--- Work instructions ---
Convert the records below into a JSON list of strings with one string per line, leaving out blank lines.

>> START

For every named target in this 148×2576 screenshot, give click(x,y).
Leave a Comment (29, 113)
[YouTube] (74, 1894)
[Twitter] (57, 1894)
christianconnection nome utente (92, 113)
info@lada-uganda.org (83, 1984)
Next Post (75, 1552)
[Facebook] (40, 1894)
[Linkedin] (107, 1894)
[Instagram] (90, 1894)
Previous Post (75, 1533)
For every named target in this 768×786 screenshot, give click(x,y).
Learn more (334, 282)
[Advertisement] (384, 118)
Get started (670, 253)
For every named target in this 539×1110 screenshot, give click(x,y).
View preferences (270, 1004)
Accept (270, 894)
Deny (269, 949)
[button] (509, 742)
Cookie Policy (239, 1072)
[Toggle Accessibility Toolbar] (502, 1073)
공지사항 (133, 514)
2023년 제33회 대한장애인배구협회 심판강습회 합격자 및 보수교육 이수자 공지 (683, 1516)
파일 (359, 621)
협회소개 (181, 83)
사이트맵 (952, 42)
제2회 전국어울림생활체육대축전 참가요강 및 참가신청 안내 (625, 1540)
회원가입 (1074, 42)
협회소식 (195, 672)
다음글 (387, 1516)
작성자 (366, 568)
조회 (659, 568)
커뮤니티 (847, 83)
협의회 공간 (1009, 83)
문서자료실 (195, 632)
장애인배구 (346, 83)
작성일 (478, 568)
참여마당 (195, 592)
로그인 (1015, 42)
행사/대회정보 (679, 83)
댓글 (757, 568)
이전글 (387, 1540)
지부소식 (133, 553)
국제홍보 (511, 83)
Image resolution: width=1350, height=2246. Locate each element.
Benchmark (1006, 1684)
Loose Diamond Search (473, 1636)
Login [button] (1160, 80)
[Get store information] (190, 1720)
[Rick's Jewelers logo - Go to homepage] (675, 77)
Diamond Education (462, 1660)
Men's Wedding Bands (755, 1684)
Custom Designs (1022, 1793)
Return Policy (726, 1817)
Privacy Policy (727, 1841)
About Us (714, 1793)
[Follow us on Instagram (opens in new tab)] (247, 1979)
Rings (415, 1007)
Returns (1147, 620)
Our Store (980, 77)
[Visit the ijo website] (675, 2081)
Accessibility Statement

>> END

--- Solution for this exercise ---
[
  "For every named target in this 148×2576 screenshot, give click(x,y).",
  "Leave a Comment (29, 113)",
  "[YouTube] (74, 1894)",
  "[Twitter] (57, 1894)",
  "christianconnection nome utente (92, 113)",
  "info@lada-uganda.org (83, 1984)",
  "Next Post (75, 1552)",
  "[Facebook] (40, 1894)",
  "[Linkedin] (107, 1894)",
  "[Instagram] (90, 1894)",
  "Previous Post (75, 1533)",
  "For every named target in this 768×786 screenshot, give click(x,y).",
  "Learn more (334, 282)",
  "[Advertisement] (384, 118)",
  "Get started (670, 253)",
  "For every named target in this 539×1110 screenshot, give click(x,y).",
  "View preferences (270, 1004)",
  "Accept (270, 894)",
  "Deny (269, 949)",
  "[button] (509, 742)",
  "Cookie Policy (239, 1072)",
  "[Toggle Accessibility Toolbar] (502, 1073)",
  "공지사항 (133, 514)",
  "2023년 제33회 대한장애인배구협회 심판강습회 합격자 및 보수교육 이수자 공지 (683, 1516)",
  "파일 (359, 621)",
  "협회소개 (181, 83)",
  "사이트맵 (952, 42)",
  "제2회 전국어울림생활체육대축전 참가요강 및 참가신청 안내 (625, 1540)",
  "회원가입 (1074, 42)",
  "협회소식 (195, 672)",
  "다음글 (387, 1516)",
  "작성자 (366, 568)",
  "조회 (659, 568)",
  "커뮤니티 (847, 83)",
  "협의회 공간 (1009, 83)",
  "문서자료실 (195, 632)",
  "장애인배구 (346, 83)",
  "작성일 (478, 568)",
  "참여마당 (195, 592)",
  "로그인 (1015, 42)",
  "행사/대회정보 (679, 83)",
  "댓글 (757, 568)",
  "이전글 (387, 1540)",
  "지부소식 (133, 553)",
  "국제홍보 (511, 83)",
  "Image resolution: width=1350, height=2246. Locate each element.",
  "Benchmark (1006, 1684)",
  "Loose Diamond Search (473, 1636)",
  "Login [button] (1160, 80)",
  "[Get store information] (190, 1720)",
  "[Rick's Jewelers logo - Go to homepage] (675, 77)",
  "Diamond Education (462, 1660)",
  "Men's Wedding Bands (755, 1684)",
  "Custom Designs (1022, 1793)",
  "Return Policy (726, 1817)",
  "Privacy Policy (727, 1841)",
  "About Us (714, 1793)",
  "[Follow us on Instagram (opens in new tab)] (247, 1979)",
  "Rings (415, 1007)",
  "Returns (1147, 620)",
  "Our Store (980, 77)",
  "[Visit the ijo website] (675, 2081)",
  "Accessibility Statement"
]